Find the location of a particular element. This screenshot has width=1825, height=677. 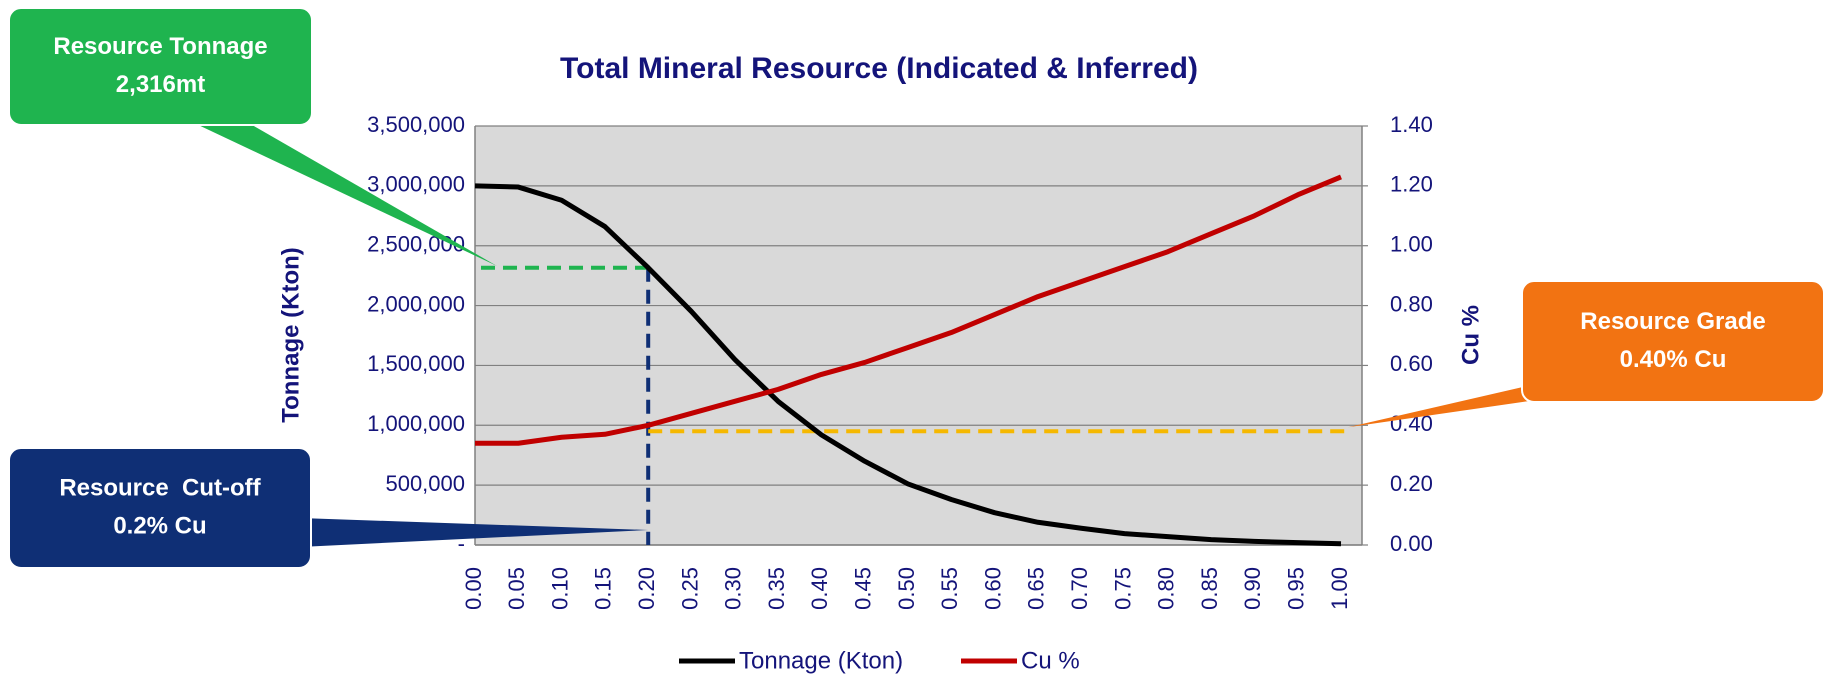

y-tick-label: 3,500,000 is located at coordinates (416, 124).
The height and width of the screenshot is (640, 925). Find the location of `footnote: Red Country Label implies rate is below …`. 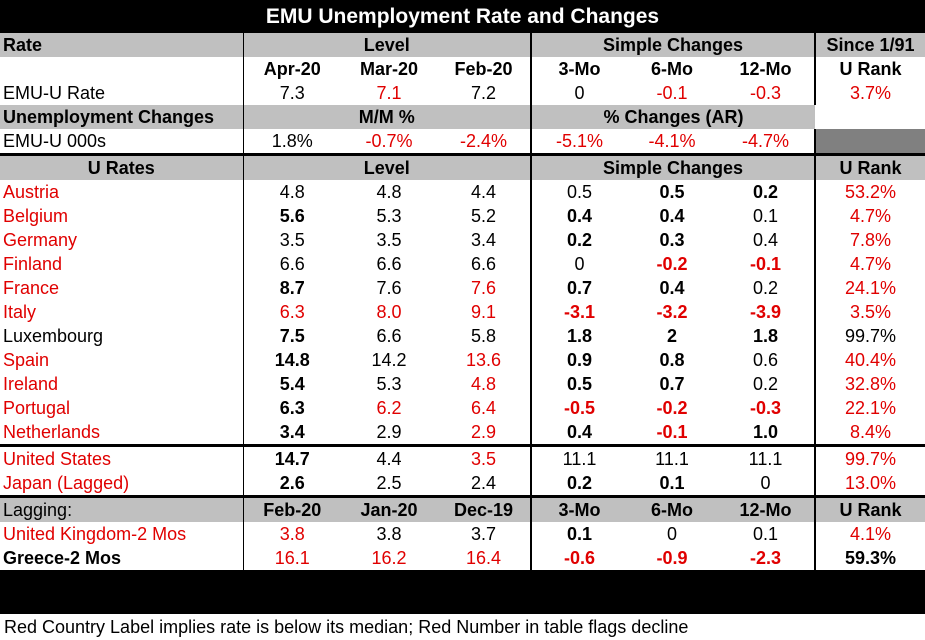

footnote: Red Country Label implies rate is below … is located at coordinates (462, 627).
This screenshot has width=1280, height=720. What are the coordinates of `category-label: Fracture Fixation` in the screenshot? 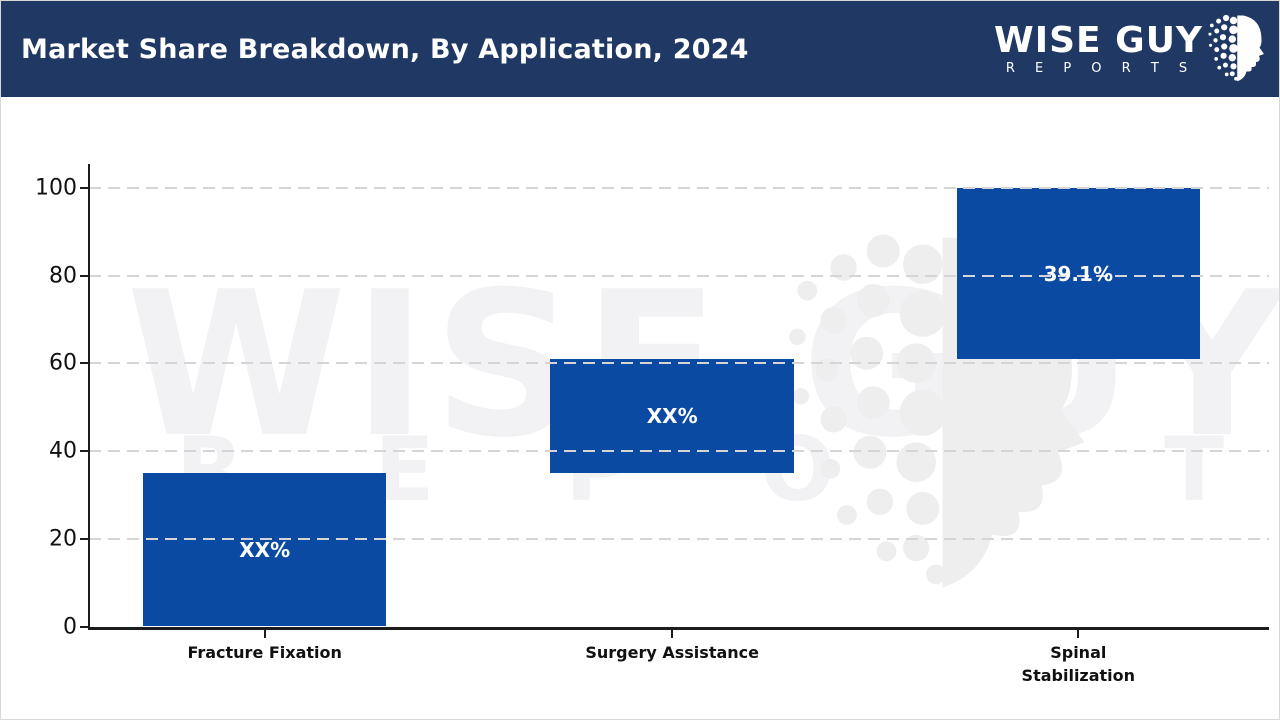 It's located at (264, 652).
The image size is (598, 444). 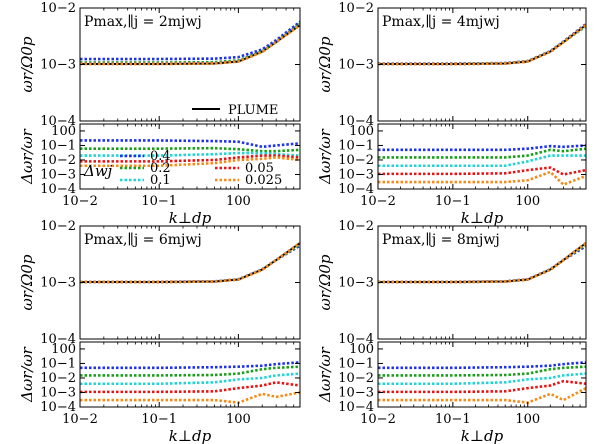 What do you see at coordinates (143, 240) in the screenshot?
I see `panel-title: Pmax,∥j = 6mjwj` at bounding box center [143, 240].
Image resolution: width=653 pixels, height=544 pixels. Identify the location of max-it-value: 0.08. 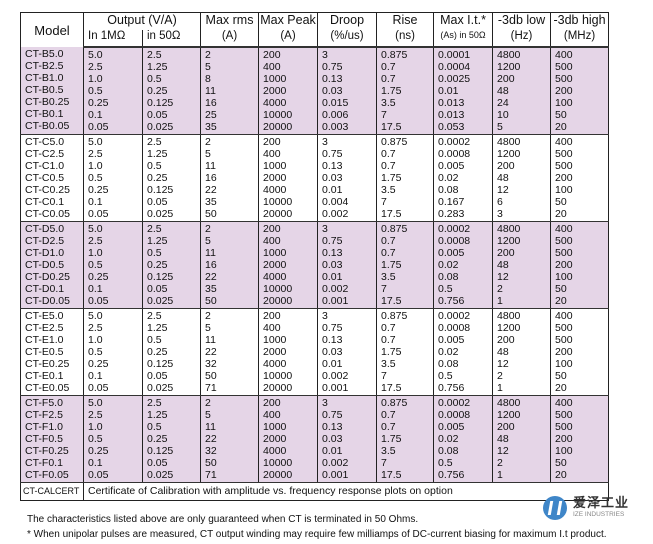
(448, 364).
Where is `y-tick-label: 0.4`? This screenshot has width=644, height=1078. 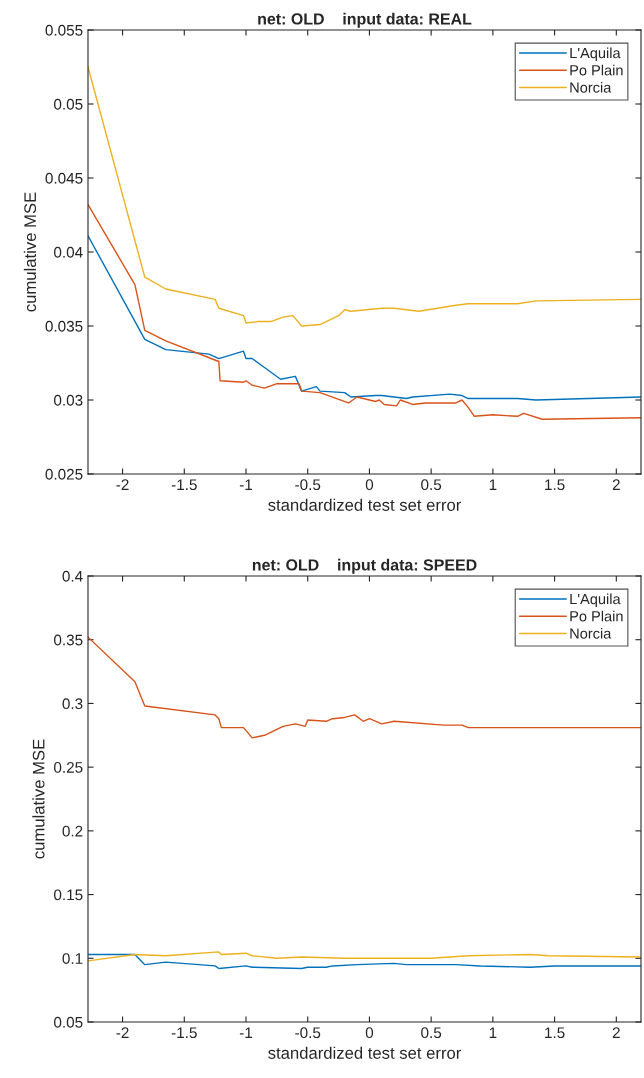 y-tick-label: 0.4 is located at coordinates (72, 576).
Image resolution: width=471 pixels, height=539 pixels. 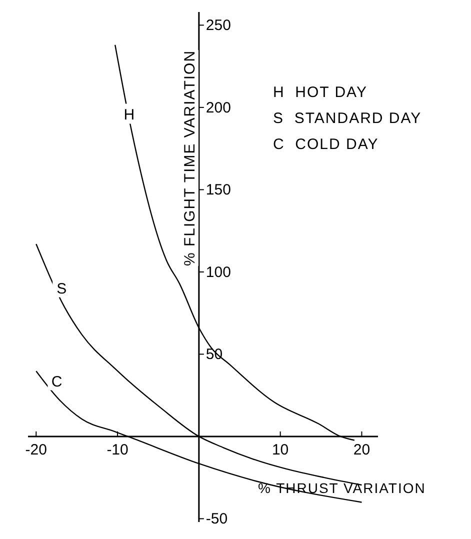 What do you see at coordinates (326, 145) in the screenshot?
I see `annotation: C COLD DAY` at bounding box center [326, 145].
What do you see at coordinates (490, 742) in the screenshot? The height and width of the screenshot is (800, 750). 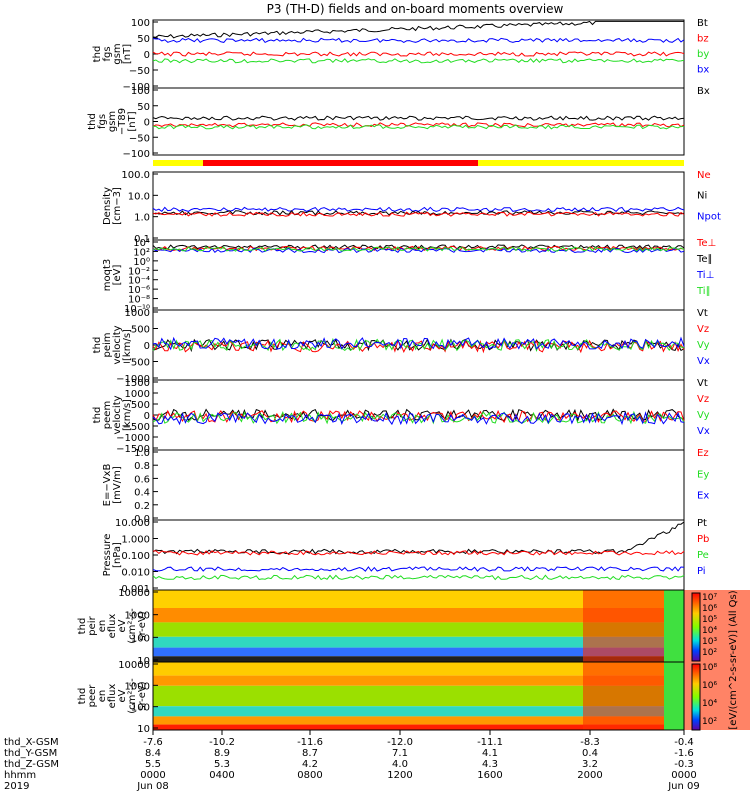 I see `xaxis-value: -11.1` at bounding box center [490, 742].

◆ ◆ ◆ ◆

• _Your goal_:
Return, verbatim, every line from the one containing "The height and width of the screenshot is (640, 925)." through the one containing "footnote: Red Country Label implies rate is below … is", both ends included, with the pictures omitted.

• _Exercise response_:
The height and width of the screenshot is (640, 925). Find the location of `footnote: Red Country Label implies rate is below …`. 

footnote: Red Country Label implies rate is below … is located at coordinates (462, 627).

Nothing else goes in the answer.